- Al Malony
High-performance networks are a critical component of clusters and supercomputers that enable fast communication between compute nodes. On many platforms, the performance of parallel codes is increasingly communication-bound due to a disproportionate increase in the compute capacity per node but only modest increases in network bandwidths. Hence, it is extremely important to optimize communication on the network. On most architectures, communication performance may be degraded due to network congestion arising from message flows of one or multiple jobs sharing the same network resources. For the past several years, I have been studying network congestion on high-performance networks and developing different strategies to mitigate it. In this talk, I will present studies on analyzing network congestion on two different network topologies, a dragonfly, and a five-dimensional torus network, using analytical modeling, visualization, and machine learning.

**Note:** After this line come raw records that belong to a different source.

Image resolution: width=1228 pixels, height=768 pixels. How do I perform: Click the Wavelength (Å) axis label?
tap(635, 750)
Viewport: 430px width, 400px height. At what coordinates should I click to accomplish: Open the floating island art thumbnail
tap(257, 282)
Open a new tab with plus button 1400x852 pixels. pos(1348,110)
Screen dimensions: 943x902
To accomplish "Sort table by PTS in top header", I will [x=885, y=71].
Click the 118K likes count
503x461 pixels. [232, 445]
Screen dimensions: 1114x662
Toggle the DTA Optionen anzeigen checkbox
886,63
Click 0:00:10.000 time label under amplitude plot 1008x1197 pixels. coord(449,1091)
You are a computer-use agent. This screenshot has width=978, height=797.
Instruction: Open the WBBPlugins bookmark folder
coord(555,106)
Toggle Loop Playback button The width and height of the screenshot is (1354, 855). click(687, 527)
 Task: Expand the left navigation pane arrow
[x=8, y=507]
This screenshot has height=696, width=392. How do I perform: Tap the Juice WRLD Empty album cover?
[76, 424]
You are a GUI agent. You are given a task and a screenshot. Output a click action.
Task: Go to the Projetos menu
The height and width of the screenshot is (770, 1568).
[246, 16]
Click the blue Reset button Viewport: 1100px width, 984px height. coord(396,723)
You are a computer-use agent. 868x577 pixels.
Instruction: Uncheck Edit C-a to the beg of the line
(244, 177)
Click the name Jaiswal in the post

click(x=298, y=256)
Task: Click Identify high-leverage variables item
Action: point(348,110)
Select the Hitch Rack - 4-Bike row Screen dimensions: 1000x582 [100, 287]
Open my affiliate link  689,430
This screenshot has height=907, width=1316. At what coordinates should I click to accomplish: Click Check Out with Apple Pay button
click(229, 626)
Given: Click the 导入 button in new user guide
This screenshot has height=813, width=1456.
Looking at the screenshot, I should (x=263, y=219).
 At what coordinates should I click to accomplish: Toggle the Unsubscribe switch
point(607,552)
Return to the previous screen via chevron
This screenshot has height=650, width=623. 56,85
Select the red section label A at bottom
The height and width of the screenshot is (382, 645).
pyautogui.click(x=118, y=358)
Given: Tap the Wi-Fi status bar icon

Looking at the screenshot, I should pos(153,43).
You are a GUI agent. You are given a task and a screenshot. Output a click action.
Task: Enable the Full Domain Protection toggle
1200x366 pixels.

Abhinav Bhatele is a computer scientist in the Center for Applied Scientific Computing at Lawrence Livermore National Laboratory. His research interests include performance optimizations through analysis and visualization, task mapping and load balancing, network design and simulation, parallel runtimes and interoperation, and HPC data analytics. Abhinav received a B.Tech. degree in Computer Science and Engineering from I.I.T. Kanpur, India in May 2005 and M.S. and Ph.D. degrees in Computer Science from the University of Illinois at Urbana-Champaign in 2007 and 2010 respectively. Abhinav was a recipient of the ACM/IEEE-CS George Michael Memorial HPC Fellowship in 2009 and the IEEE TCSC Young Achievers in Scalable Computing award in 2014. He has received best paper awards at Euro-Par 2009, IPDPS 2013 and IPDPS 2016.